Interpretation used: area = (semicircle of diameter $56\ \text{mm}$) $-$ (semicircle of diameter $28\ \text{mm}$).

i. Round to 1 s.f.: diameters $56\!\to\!60$, $28\!\to\!30$ (radii $30$ and $15$). $A \approx \tfrac12\pi(30)^2 - \tfrac12\pi(15)^2 = \tfrac12\pi(900-225) = 337.5\pi \approx 1.06\times10^3\ \text{mm}^2$.

ii. Exact with given numbers (radii $28$ and $14$): $A=\tfrac12\pi(28)^2 - \tfrac12\pi(14)^2 = 392\pi - 98\pi = 294\pi \approx \mathbf{923.6\ \text{mm}^2}$.

a. Outer rectangle $= 8\times 5 = 40\ \text{cm}^2$. Hole $= 3\times 2 = 6\ \text{cm}^2$.
Shaded area $= 40 - 6 = \mathbf{34\ \text{cm}^2}$.

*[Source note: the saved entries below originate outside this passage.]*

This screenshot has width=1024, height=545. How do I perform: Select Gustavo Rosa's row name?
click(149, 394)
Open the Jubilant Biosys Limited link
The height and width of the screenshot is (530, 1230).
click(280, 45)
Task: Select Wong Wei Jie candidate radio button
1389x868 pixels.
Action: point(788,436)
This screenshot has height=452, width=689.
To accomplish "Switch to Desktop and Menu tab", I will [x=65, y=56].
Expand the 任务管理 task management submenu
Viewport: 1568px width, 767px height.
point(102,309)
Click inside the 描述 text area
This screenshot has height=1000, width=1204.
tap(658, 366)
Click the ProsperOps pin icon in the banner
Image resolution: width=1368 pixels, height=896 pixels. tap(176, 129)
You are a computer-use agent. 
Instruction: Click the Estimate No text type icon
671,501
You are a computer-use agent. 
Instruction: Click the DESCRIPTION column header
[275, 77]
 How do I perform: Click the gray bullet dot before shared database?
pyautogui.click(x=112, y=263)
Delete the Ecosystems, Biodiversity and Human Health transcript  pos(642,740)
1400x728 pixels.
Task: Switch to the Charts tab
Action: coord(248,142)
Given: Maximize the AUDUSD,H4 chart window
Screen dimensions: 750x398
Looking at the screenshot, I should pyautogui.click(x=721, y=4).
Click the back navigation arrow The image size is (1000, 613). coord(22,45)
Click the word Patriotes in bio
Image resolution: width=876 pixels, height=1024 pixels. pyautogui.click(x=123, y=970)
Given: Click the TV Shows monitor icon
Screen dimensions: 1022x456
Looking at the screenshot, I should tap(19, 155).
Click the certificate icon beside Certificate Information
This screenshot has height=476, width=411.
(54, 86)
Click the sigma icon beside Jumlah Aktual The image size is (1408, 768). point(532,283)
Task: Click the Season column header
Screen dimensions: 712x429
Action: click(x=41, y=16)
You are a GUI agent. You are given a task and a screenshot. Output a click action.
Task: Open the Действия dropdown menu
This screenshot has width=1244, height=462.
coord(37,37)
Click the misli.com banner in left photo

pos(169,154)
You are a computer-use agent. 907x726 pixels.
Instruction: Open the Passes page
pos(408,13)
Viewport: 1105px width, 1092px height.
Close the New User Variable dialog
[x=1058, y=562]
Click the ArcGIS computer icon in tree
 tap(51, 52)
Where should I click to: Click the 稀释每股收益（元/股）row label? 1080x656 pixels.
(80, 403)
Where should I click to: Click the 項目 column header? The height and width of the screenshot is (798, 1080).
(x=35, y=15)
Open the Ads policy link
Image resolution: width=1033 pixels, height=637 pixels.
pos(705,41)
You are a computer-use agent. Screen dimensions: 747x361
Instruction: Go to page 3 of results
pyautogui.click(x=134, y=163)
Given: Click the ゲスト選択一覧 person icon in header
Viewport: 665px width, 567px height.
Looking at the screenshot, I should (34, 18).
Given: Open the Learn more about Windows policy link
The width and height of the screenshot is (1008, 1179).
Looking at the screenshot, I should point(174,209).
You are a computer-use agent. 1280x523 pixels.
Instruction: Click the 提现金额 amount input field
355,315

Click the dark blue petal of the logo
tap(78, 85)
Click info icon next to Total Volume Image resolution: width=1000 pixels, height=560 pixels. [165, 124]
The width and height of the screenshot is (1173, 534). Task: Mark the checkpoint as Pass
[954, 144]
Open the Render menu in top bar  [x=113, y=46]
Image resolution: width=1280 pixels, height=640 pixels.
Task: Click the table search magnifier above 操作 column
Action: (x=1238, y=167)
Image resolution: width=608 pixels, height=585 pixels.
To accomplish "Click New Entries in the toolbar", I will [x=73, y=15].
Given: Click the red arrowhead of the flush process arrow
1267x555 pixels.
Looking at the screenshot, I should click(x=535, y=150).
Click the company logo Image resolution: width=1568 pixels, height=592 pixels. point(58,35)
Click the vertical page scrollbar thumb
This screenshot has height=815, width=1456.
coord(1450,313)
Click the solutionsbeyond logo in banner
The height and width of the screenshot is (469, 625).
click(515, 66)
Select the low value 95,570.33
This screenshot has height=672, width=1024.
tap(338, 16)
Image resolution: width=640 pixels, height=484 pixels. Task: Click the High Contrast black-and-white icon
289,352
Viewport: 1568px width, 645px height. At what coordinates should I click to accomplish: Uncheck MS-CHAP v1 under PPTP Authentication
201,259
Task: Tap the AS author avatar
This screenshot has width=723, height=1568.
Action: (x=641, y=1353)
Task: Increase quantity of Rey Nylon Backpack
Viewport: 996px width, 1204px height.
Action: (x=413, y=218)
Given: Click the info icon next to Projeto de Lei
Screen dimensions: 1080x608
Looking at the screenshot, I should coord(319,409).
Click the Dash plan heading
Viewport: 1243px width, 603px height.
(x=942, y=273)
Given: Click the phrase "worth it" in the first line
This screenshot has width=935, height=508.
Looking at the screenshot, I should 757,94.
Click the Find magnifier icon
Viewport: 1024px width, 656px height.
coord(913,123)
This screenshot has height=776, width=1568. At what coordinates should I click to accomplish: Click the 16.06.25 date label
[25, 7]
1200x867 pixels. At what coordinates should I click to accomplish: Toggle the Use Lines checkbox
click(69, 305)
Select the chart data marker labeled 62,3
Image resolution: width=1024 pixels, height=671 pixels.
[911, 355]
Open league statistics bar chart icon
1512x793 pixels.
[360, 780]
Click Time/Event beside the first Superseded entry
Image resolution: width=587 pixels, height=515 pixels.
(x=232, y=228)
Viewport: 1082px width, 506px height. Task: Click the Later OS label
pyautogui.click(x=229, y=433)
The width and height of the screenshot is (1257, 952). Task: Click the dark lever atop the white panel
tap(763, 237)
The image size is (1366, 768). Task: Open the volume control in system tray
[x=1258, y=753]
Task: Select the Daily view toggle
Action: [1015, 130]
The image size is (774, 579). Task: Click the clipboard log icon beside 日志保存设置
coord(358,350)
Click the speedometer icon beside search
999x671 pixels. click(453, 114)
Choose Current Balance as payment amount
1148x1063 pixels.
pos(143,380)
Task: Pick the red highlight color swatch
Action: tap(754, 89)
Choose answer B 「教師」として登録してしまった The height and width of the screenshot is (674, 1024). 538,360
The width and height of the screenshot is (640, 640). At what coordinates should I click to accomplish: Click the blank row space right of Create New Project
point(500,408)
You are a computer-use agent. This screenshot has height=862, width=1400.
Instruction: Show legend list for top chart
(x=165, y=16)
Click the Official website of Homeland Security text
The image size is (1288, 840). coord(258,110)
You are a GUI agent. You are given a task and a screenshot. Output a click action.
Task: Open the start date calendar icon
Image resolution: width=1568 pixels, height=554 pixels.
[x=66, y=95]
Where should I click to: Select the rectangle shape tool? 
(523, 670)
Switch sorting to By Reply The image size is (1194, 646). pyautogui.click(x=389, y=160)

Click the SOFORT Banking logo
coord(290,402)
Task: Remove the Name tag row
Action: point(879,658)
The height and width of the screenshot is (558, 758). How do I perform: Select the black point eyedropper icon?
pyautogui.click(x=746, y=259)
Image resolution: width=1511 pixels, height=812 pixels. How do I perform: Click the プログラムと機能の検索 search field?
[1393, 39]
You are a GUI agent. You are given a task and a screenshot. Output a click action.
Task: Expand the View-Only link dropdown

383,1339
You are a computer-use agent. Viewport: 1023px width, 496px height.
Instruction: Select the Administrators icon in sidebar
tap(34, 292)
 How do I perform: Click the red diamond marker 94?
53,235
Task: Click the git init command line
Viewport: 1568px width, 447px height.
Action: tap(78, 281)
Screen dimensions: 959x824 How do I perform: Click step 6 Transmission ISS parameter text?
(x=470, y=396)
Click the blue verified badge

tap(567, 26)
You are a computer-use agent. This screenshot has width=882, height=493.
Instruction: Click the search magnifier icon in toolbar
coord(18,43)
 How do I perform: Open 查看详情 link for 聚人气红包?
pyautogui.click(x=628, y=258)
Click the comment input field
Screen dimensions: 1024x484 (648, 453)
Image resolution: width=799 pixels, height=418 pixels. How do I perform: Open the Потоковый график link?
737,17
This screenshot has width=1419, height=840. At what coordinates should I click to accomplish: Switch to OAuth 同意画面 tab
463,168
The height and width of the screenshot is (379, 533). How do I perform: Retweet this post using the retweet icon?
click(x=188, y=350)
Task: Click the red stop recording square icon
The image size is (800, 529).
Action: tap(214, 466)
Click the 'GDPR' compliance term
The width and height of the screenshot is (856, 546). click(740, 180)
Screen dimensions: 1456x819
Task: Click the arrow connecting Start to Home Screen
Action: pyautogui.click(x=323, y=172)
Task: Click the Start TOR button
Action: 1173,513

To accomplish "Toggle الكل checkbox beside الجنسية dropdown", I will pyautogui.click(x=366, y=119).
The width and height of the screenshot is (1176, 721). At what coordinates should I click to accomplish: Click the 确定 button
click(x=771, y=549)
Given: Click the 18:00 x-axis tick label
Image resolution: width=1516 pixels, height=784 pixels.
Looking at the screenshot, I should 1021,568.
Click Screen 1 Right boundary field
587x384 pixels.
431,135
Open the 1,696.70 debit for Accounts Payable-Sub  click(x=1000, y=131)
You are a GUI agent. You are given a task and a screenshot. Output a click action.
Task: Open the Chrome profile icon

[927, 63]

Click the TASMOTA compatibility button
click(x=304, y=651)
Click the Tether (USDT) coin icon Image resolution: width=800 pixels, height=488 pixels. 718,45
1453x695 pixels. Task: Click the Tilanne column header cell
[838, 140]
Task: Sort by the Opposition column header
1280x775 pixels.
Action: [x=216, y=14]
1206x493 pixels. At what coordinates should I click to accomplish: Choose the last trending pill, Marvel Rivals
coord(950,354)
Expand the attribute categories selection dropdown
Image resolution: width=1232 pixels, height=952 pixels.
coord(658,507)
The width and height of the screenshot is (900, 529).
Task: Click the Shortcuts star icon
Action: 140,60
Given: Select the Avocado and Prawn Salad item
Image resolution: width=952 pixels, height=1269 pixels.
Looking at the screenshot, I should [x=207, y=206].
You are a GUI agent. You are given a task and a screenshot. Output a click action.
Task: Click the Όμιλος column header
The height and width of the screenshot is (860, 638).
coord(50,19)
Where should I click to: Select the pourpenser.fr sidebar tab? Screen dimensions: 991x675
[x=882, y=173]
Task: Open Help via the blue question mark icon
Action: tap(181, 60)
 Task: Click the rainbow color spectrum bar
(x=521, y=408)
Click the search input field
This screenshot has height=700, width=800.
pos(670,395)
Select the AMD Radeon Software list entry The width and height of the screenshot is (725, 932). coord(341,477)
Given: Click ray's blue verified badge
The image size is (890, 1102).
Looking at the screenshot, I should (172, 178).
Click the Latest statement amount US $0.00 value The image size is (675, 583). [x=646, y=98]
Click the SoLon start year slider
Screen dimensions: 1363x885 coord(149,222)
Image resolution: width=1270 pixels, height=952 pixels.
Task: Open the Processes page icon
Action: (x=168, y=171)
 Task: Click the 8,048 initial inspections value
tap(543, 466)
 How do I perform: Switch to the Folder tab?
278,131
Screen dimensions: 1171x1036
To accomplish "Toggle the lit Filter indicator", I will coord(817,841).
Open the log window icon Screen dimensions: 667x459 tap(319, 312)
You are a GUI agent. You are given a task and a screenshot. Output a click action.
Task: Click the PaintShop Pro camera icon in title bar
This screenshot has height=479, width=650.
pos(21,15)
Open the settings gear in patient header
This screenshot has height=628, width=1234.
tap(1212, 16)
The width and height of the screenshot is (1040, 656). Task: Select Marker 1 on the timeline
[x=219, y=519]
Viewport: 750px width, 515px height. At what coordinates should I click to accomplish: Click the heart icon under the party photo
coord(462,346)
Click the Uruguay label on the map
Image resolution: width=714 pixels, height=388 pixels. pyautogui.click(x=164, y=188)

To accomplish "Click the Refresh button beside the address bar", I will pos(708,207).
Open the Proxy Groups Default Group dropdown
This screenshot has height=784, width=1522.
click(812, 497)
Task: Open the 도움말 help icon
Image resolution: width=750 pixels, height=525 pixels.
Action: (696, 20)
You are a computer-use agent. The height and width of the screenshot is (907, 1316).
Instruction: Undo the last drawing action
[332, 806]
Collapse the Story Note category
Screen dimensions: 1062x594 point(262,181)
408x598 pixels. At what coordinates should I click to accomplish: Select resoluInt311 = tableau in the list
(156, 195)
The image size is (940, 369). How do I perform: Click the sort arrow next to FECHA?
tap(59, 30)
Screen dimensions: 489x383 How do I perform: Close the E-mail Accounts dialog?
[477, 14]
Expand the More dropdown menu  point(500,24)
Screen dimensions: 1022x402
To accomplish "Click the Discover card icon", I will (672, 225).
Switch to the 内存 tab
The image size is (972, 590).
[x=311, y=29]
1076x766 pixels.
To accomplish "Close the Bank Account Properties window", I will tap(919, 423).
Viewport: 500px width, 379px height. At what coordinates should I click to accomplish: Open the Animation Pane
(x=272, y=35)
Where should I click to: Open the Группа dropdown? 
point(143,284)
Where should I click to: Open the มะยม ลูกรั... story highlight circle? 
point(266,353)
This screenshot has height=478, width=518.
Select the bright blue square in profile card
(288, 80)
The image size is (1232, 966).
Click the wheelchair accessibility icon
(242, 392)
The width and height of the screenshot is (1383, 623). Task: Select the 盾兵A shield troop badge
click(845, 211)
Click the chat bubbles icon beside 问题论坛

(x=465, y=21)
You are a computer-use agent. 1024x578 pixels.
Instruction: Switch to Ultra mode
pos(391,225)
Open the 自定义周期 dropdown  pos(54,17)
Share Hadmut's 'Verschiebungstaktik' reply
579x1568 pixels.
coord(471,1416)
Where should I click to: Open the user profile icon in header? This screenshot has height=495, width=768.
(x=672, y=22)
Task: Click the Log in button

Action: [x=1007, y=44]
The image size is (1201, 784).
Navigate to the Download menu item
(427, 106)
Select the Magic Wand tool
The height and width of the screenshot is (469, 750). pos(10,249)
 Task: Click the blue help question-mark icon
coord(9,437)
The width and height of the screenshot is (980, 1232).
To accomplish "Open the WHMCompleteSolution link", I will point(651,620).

b. Triangle $= \tfrac12 \times 12 \times 9 = 54\ \text{cm}^2$. Circle hole radius $r= \tfrac{5}{2}=2.5$ so area $=\pi r^2 = 6.25\pi \approx 19.6\ \text{cm}^2$.
Shaded area $= 54 - 6.25\pi \approx \mathbf{34.4\ \text{cm}^2}$.

c. The labels $3\ \text{mm}$, $8\ \text{mm}$, $9\ \text{mm}$ do not uniquely determine the shaded region’s dimensions from the image alone (e.g., unclear which are radii/diameters/chords and which region is removed). Not enough information provided to compute a single numerical area without additional text.

Square with circle. Square area $= 15.5^2 = 240.25\ \text{cm}^2$. Circle radius $= \tfrac{14}{2}=7$ so area $= \pi\cdot 7^2 = 49\pi \approx 153.94\ \text{cm}^2$.
Shaded area $= 240.25 - 49\pi \approx \mathbf{86.3\ \text{cm}^2}$.

Annulus. Outer radius $R=8$, inner radius $r=6$. Area $= \pi(R^2-r^2)=\pi(64-36)=28\pi \approx \mathbf{88.0\ \text{cm}^2}$.

Conclusion. The two shaded areas differ by about $|88.0-86.3|\approx 1.7\ \text{cm}^2$ (around $2\%$). Sofia’s conjecture is reasonable: the shaded areas are approximately the same size.

Let the square side be the diameter $2r$ (here $10\ \text{cm}$, so $r=5$).

Shape A. Shaded area $= (2r)^2 - \pi r^2 = 4r^2 - \pi r^2 = r^2(4-\pi)$.

Shape B. The two semicircles each have radius $r$, so their total area equals one full circle: $\tfrac12\pi r^2+\tfrac12\pi r^2=\pi r^2$. There is no overlap in area (the semicircles just meet at the centre), hence the unshaded part has area $\pi r^2$ again. Therefore the shaded area is also $(2r)^2-\pi r^2=r^2(4-\pi)$.

Conclusion. The shaded areas are equal, so Arun’s conjecture is false. Numerically (for $r=5$): both are $10^2-25\pi \approx \mathbf{21.5\ \text{cm}^2}$.

a. Square side $=2r=8$, so square area $=8^2=64$. Circle area $=\pi r^2=\pi\cdot 4^2=16\pi$. Shaded area $=64-16\pi=16(4-\pi)\ \text{cm}^2$.

b. In general $A=r^2(4-\pi)$, so i. $A=25(4-\pi)$, ii. $A=9(4-\pi)$, iii. $A=36(4-\pi)$, iv. $A=100(4-\pi)$.

c. Every answer has the same factor $(4-\pi)$ and scales with $r^2$.

d. General expression: $A=r^2(4-\pi)\ \text{units}^2$.